Filter the lines below, keeping each one that holds "Sort".

Records supplied =>
══════════

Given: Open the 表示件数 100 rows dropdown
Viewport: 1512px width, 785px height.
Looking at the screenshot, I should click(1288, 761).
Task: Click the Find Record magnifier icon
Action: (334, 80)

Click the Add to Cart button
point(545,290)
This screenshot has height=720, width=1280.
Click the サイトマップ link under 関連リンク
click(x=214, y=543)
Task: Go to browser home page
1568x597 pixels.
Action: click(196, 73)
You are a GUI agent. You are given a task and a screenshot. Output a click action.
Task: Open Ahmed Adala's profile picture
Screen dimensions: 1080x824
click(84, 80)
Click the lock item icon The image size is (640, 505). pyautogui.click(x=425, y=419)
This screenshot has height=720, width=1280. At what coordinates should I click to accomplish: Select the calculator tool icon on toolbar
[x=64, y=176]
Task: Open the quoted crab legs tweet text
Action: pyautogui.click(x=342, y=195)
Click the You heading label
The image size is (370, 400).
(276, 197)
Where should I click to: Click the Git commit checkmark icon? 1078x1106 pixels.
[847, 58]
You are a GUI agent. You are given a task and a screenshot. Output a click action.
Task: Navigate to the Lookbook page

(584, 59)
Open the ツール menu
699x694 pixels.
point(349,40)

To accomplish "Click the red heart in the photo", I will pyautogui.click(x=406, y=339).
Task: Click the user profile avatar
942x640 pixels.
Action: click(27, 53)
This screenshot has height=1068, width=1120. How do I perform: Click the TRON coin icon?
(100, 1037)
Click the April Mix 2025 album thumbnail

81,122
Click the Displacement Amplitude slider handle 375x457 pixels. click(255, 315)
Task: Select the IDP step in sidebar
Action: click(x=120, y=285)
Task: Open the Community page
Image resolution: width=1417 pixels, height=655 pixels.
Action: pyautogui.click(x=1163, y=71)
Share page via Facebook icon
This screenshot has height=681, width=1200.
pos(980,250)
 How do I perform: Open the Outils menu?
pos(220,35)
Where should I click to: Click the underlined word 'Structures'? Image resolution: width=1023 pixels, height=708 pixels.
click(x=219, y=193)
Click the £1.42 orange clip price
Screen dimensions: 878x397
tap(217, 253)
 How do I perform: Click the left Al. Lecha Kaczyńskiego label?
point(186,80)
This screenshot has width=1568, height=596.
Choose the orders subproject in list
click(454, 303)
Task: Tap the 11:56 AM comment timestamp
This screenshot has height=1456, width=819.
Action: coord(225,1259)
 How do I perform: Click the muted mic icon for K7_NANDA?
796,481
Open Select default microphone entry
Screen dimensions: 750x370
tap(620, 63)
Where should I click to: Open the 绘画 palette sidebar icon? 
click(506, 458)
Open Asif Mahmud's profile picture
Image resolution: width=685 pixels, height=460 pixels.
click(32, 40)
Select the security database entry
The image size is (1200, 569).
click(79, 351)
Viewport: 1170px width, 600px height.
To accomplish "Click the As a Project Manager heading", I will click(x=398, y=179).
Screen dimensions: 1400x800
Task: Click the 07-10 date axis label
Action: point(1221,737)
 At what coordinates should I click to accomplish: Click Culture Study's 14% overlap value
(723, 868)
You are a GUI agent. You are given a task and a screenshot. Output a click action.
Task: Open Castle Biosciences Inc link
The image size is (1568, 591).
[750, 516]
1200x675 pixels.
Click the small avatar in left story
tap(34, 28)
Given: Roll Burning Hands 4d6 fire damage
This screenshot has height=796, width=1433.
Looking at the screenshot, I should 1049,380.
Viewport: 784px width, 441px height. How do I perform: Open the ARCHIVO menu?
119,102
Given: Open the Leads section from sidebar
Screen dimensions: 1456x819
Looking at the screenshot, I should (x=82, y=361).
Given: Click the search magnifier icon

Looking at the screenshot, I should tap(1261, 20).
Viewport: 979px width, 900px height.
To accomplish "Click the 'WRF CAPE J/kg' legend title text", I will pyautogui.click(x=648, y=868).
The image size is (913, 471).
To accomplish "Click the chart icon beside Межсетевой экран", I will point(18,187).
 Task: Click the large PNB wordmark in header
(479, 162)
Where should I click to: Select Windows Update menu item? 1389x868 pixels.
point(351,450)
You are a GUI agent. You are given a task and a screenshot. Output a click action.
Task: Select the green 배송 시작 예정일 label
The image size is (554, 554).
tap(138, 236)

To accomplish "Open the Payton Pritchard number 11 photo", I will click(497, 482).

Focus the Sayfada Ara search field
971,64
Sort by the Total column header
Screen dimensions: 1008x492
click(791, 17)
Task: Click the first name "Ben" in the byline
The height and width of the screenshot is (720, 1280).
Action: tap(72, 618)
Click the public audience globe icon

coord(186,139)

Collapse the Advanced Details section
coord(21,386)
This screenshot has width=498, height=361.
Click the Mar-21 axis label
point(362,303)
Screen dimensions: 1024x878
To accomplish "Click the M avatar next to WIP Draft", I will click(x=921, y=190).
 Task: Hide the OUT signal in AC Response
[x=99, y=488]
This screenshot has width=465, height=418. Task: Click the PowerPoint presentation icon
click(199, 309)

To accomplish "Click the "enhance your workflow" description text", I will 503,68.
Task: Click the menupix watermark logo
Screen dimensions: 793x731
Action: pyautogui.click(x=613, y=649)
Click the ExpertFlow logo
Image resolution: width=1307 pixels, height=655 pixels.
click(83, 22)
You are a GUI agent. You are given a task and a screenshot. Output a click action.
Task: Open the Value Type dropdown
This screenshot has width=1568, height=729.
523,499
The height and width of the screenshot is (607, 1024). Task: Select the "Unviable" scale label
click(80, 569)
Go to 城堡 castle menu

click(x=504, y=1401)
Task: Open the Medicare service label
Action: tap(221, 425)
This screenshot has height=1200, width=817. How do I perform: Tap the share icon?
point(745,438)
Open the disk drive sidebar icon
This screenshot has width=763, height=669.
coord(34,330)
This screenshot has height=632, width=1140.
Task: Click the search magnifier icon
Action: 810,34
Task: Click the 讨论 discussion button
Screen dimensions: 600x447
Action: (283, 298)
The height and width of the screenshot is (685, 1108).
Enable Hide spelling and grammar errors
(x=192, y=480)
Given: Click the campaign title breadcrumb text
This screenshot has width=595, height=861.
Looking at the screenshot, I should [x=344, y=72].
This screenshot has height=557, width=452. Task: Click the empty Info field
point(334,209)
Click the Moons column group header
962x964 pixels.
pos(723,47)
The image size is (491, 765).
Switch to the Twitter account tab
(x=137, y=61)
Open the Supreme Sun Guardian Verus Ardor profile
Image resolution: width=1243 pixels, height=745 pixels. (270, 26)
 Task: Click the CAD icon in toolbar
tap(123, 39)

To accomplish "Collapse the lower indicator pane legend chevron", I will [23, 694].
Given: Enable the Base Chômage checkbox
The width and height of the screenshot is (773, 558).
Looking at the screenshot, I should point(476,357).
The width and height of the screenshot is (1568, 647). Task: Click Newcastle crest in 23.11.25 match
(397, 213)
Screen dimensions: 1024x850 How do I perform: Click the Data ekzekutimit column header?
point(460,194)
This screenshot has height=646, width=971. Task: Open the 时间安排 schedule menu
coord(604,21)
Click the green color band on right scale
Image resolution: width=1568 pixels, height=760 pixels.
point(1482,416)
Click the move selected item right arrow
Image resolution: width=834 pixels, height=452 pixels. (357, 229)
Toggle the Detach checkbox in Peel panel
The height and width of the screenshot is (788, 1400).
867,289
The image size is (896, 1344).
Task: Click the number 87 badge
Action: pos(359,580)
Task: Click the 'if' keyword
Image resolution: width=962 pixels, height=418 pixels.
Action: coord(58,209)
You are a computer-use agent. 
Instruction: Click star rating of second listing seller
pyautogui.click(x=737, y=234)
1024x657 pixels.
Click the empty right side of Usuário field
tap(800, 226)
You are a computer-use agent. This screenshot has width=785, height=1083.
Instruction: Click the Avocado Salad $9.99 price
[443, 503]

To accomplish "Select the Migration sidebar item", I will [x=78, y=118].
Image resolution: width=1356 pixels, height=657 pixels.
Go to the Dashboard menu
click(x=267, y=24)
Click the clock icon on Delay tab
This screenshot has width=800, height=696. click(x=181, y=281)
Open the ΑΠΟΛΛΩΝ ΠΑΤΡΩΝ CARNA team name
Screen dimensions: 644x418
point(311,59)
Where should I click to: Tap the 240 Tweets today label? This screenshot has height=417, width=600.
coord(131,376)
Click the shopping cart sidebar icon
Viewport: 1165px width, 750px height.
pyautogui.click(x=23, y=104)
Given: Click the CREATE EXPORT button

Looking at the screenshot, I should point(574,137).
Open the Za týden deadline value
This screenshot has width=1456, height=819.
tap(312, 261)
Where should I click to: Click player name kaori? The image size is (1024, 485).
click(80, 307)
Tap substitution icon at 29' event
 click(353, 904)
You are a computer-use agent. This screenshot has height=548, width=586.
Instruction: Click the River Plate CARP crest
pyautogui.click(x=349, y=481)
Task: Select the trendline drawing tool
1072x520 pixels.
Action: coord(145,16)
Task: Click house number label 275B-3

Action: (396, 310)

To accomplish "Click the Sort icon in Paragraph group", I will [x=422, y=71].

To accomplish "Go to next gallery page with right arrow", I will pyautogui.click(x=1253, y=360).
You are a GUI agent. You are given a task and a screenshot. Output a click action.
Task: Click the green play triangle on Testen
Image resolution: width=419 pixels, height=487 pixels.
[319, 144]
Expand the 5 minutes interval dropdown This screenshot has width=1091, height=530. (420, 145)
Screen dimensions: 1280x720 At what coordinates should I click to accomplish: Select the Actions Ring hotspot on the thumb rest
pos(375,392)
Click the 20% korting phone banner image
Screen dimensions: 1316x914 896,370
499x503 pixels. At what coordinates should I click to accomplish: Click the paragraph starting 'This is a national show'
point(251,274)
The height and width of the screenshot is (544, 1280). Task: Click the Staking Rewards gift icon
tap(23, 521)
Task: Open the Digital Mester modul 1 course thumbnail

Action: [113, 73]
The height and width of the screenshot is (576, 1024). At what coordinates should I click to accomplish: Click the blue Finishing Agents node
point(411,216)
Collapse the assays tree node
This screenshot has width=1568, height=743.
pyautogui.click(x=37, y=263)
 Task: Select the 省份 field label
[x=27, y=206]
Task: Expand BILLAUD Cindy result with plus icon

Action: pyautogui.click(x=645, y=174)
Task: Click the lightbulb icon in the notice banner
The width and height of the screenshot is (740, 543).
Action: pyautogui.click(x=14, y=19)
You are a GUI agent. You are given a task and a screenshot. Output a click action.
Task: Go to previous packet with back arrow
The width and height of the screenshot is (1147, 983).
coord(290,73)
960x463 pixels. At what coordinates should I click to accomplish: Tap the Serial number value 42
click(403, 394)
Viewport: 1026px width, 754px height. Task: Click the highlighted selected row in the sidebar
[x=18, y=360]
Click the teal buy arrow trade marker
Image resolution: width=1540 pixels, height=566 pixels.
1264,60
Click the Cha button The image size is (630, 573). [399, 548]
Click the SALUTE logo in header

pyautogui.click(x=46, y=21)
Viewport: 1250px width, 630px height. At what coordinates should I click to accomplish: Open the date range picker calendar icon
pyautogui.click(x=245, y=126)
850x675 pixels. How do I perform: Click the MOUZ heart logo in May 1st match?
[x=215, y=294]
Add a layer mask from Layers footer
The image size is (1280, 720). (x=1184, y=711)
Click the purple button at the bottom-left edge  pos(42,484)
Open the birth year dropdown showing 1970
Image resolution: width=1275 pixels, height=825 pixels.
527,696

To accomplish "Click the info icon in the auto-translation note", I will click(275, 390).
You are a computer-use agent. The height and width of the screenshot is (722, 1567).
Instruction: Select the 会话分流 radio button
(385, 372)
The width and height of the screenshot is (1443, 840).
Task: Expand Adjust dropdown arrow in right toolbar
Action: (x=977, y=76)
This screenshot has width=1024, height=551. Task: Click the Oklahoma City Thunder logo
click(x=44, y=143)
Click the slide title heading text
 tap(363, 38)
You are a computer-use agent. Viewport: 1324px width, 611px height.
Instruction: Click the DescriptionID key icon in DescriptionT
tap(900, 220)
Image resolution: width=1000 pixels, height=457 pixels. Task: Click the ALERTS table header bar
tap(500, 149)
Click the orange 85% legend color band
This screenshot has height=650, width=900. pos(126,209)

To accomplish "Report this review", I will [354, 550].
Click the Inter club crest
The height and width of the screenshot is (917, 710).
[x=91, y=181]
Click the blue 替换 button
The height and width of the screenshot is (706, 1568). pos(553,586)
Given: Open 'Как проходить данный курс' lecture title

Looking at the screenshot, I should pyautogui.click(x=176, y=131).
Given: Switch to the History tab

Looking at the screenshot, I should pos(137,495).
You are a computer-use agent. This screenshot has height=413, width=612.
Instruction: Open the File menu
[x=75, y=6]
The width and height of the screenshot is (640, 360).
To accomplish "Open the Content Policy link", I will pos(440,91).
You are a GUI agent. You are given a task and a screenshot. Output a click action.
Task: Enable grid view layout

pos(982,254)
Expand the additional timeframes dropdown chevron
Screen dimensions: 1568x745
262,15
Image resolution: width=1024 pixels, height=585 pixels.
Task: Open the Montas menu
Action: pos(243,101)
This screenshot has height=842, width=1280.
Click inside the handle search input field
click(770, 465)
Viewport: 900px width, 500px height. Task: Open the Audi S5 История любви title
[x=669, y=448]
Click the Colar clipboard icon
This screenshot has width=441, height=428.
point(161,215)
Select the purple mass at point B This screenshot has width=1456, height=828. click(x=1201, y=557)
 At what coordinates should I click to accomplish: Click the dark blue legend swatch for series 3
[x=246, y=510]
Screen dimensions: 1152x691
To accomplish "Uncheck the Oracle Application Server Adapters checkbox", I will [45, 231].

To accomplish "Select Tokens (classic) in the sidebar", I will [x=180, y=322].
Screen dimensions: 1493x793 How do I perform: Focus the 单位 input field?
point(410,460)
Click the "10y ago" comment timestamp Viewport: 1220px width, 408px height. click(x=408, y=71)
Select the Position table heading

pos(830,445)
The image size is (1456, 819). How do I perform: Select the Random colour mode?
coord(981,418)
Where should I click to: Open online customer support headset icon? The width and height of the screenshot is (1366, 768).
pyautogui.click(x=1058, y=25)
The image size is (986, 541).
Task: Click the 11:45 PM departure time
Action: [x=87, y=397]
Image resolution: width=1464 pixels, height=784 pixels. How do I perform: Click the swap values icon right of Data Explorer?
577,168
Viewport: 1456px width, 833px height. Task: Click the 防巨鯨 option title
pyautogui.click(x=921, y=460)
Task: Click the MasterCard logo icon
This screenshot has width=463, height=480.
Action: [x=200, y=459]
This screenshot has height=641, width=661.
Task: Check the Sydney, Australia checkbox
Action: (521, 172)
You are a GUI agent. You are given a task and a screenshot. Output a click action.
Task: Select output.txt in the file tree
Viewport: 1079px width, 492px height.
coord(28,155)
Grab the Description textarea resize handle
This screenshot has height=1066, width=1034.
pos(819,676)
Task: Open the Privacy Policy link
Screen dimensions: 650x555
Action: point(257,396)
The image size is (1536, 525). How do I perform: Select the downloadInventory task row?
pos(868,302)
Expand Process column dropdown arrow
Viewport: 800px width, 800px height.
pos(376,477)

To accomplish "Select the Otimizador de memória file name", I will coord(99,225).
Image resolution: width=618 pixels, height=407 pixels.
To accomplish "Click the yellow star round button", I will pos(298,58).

══════════

Answer below =>
Sort by the Total column header
To accomplish "Click the Sort icon in Paragraph group", I will [x=422, y=71].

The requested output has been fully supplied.